In its place he had mentally allocated his waking moments to the accomplishing of tasks and the weavings of arcane webs. Just as one plan, laid down so long ago with a trivial girl’s finger in a nameless alley, had come to fruition with none other than Vlad Von Carstein setting foot in the Empire’s Capitol, so did many more spiral and knit together in his mind from the disparate resources at his immense disposal. Tomes, rituals, ancient beings of unimaginable power, entire planes of existence, who could know where his thoughts lay at any moment.
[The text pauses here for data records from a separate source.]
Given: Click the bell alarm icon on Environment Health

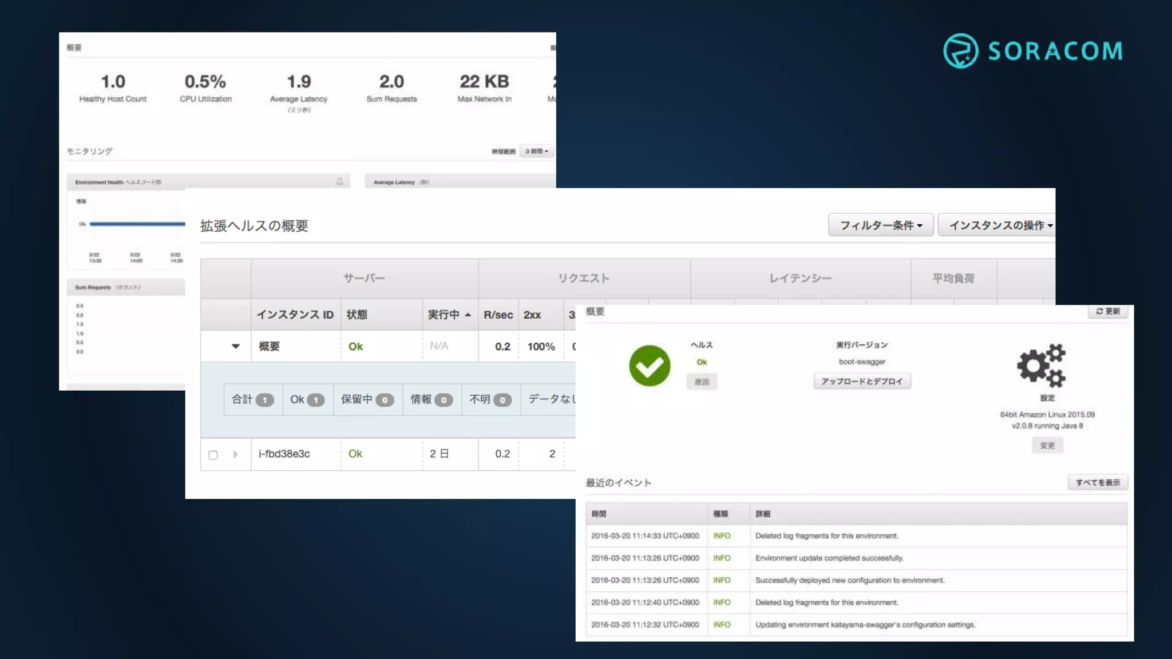Looking at the screenshot, I should tap(339, 181).
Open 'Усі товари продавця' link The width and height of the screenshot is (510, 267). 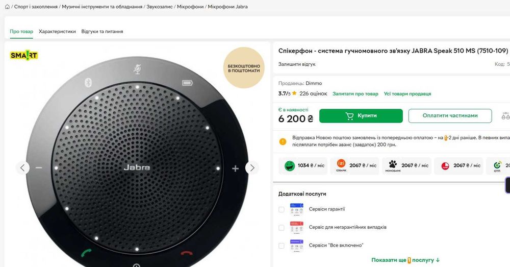click(407, 94)
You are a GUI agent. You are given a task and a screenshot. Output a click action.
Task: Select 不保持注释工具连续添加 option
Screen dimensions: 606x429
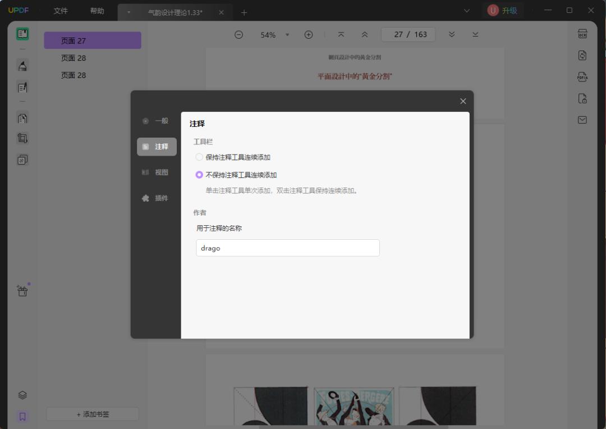click(x=199, y=175)
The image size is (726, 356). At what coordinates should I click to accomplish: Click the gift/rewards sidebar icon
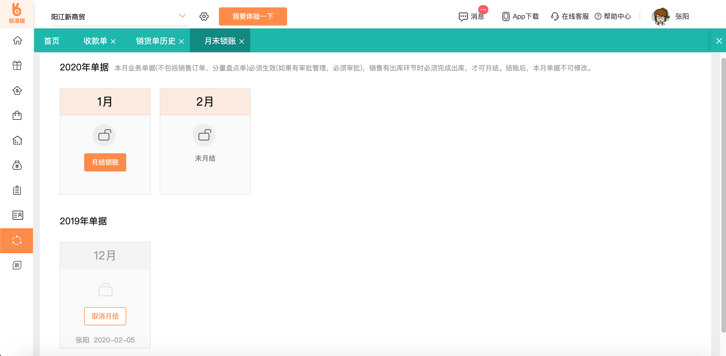pyautogui.click(x=17, y=65)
From the basement window he could only watch the lengthening shadows of the denizens of Altdorf’s lower legs as they grew fewer and fewer with the descending night. A messenger would return soon with the reply of The Knives. Business as usual. Even with the demonic horde of Nurgle a mere few days from their walls, the apocalypse meant nothing to these people. They would drink their swill, laugh at their inanity, work and toil for the scraps which would carry them to their next dawn. To them, to these people, existence was a plodding, muddy crawl through a soupy fog from which glimpses of eternity were as rare as hope. They were less than pawns, barely faces in a crowd, and their stories were as uninspiring and insipid as their lives. Their incessantly beating hearts were a reminder to W’soran of the futility of this world.
They would meet soon with the Knives and W’soran planed to lay out precisely what he thought of these people and their chances. He would do his best to mask his utter contempt for Vlad’s pyrrhic quest for a meaningless throne atop rubble. Something in this city could be worth keeping. Something in the College. He could only leave it to Fate to take him to it, and perhaps that is what grated upon him most of all. Whatever it was, it had better be good.